Set up the Ratio: The tangent of an angle in a right triangle is equal to the length of the opposite side divided by the length of the adjacent side. So, tan(33°) = (height of tree) / (length of shadow).
Calculate! We know the length of the shadow is 125 feet. So, tan(33°) = (height of tree) / 125. To find the height of the tree, I just multiply 125 by tan(33°). Using a calculator, tan(33°) is approximately 0.6494.
Find the Answer: Height = 125 * 0.6494 = 81.175. Since the question asks to approximate, I rounded it to one decimal place. So, the tree is approximately 81.2 feet tall!

Answer

Answer： Approximately 81.2 feet

Explain This is a question about how to find the side of a right-angled triangle when you know an angle and another side, using trigonometry (specifically, the tangent ratio). . The solving step is: First, I like to draw a picture! Imagine the tree standing tall, its shadow on the ground, and a line from the top of the tree to the end of the shadow where the sun's rays hit. This makes a perfect right-angled triangle!

The height of the tree is the side opposite the angle of elevation.
The length of the shadow is the side adjacent (next to) the angle of elevation.
The angle of elevation of the sun is 33 degrees.
The shadow is 125 feet long.

We have a cool rule for right triangles called the "tangent" rule. It tells us that the tangent of an angle is equal to the length of the side opposite the angle divided by the length of the side adjacent to the angle.
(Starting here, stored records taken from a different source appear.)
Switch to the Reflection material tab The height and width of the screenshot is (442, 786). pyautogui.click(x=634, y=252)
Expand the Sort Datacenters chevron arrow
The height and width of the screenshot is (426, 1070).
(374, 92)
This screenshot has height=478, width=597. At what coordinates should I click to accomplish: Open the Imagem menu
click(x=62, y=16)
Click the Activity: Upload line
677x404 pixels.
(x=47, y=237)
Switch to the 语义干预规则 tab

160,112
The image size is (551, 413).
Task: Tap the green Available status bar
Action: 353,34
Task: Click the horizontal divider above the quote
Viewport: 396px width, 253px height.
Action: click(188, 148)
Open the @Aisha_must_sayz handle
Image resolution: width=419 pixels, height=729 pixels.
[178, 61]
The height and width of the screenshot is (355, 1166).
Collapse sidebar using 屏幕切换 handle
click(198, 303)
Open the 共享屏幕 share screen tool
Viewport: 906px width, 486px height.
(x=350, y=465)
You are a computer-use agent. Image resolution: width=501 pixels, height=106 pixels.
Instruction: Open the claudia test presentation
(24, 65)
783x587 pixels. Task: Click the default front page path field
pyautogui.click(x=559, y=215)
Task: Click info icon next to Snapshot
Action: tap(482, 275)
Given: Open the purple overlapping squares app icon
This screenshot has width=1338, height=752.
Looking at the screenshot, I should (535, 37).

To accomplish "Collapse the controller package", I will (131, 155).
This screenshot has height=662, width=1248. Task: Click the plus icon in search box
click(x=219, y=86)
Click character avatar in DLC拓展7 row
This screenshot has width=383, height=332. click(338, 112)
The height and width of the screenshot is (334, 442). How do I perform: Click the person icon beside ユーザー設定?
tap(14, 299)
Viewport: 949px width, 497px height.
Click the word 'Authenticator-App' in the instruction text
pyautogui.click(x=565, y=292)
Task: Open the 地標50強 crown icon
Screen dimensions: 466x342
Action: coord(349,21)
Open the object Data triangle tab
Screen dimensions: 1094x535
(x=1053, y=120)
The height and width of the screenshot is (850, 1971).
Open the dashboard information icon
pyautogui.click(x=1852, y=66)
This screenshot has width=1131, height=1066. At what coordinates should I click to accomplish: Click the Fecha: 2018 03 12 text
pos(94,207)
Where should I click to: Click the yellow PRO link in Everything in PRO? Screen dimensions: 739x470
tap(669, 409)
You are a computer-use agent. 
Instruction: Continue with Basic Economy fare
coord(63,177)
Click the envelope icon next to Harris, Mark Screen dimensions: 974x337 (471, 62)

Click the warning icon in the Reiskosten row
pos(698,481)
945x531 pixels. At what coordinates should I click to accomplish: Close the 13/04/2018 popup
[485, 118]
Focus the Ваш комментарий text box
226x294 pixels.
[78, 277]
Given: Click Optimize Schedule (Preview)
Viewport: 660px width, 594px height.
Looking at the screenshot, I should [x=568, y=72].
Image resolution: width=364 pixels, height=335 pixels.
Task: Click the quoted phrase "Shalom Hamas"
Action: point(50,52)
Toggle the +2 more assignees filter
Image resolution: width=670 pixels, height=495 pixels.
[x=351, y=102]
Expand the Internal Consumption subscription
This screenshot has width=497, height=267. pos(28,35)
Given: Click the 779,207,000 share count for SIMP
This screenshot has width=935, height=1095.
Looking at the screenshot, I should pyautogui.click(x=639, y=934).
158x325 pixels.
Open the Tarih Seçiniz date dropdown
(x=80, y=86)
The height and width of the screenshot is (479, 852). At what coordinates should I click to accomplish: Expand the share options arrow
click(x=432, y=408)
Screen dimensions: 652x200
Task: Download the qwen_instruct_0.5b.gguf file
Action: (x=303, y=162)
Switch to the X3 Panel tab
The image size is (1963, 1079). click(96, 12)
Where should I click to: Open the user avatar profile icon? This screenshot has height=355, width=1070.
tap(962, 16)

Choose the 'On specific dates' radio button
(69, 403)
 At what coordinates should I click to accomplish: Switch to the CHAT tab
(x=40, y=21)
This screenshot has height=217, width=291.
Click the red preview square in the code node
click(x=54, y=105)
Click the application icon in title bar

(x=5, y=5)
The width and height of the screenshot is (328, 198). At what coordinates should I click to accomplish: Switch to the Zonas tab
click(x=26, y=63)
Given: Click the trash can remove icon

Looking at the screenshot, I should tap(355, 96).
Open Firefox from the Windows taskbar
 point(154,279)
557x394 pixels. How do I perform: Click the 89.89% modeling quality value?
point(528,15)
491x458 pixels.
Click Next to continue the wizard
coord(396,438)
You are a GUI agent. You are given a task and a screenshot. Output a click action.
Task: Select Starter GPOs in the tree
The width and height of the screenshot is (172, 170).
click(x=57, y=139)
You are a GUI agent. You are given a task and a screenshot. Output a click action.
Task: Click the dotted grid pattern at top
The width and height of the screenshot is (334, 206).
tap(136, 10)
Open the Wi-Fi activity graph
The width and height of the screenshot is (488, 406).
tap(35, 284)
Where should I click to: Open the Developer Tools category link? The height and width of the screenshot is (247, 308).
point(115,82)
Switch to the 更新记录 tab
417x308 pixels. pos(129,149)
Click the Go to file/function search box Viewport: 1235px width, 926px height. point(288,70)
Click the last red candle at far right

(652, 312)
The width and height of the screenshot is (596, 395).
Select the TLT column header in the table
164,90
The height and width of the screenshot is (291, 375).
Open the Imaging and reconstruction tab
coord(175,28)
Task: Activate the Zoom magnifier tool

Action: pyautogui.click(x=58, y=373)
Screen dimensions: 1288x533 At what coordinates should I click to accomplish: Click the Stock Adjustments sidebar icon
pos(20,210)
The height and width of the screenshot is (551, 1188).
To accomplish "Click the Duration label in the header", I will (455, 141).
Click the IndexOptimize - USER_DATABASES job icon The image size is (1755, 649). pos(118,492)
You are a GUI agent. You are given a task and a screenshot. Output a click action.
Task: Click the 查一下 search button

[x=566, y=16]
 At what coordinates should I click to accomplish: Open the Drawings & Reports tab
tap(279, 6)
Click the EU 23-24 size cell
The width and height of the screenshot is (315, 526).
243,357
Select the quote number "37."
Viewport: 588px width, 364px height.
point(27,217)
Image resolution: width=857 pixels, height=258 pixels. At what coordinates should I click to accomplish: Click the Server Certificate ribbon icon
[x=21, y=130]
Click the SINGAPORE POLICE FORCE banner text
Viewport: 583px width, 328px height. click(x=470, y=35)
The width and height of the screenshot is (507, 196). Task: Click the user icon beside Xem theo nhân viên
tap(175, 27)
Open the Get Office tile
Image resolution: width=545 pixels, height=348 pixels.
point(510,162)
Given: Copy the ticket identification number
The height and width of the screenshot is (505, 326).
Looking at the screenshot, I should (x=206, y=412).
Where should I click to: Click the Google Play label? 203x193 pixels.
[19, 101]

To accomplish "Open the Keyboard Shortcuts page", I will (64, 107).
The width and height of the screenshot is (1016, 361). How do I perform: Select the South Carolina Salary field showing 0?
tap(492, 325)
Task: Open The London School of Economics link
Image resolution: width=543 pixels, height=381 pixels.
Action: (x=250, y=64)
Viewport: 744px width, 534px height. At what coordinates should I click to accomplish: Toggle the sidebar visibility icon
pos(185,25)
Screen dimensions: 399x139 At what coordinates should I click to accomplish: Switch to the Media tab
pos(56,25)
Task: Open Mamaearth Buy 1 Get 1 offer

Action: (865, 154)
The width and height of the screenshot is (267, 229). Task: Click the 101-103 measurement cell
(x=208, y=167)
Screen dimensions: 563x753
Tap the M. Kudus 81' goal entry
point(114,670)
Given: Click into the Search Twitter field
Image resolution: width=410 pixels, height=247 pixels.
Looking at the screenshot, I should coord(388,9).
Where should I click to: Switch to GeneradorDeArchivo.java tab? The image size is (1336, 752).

So, tangent(angle) = opposite / adjacent.

In our problem: tangent(33°) = height of tree / 125 feet

To find the height of the tree, we can just multiply both sides by 125 feet: height of tree = tangent(33°) * 125 feet

Now, I'll use a calculator to find the value of tangent(33°). It's about 0.6494. height of tree ≈ 0.6494 * 125 height of tree ≈ 81.175

Since the problem asks us to approximate, I'll round it to one decimal place. So, the height of the tree is approximately 81.2 feet.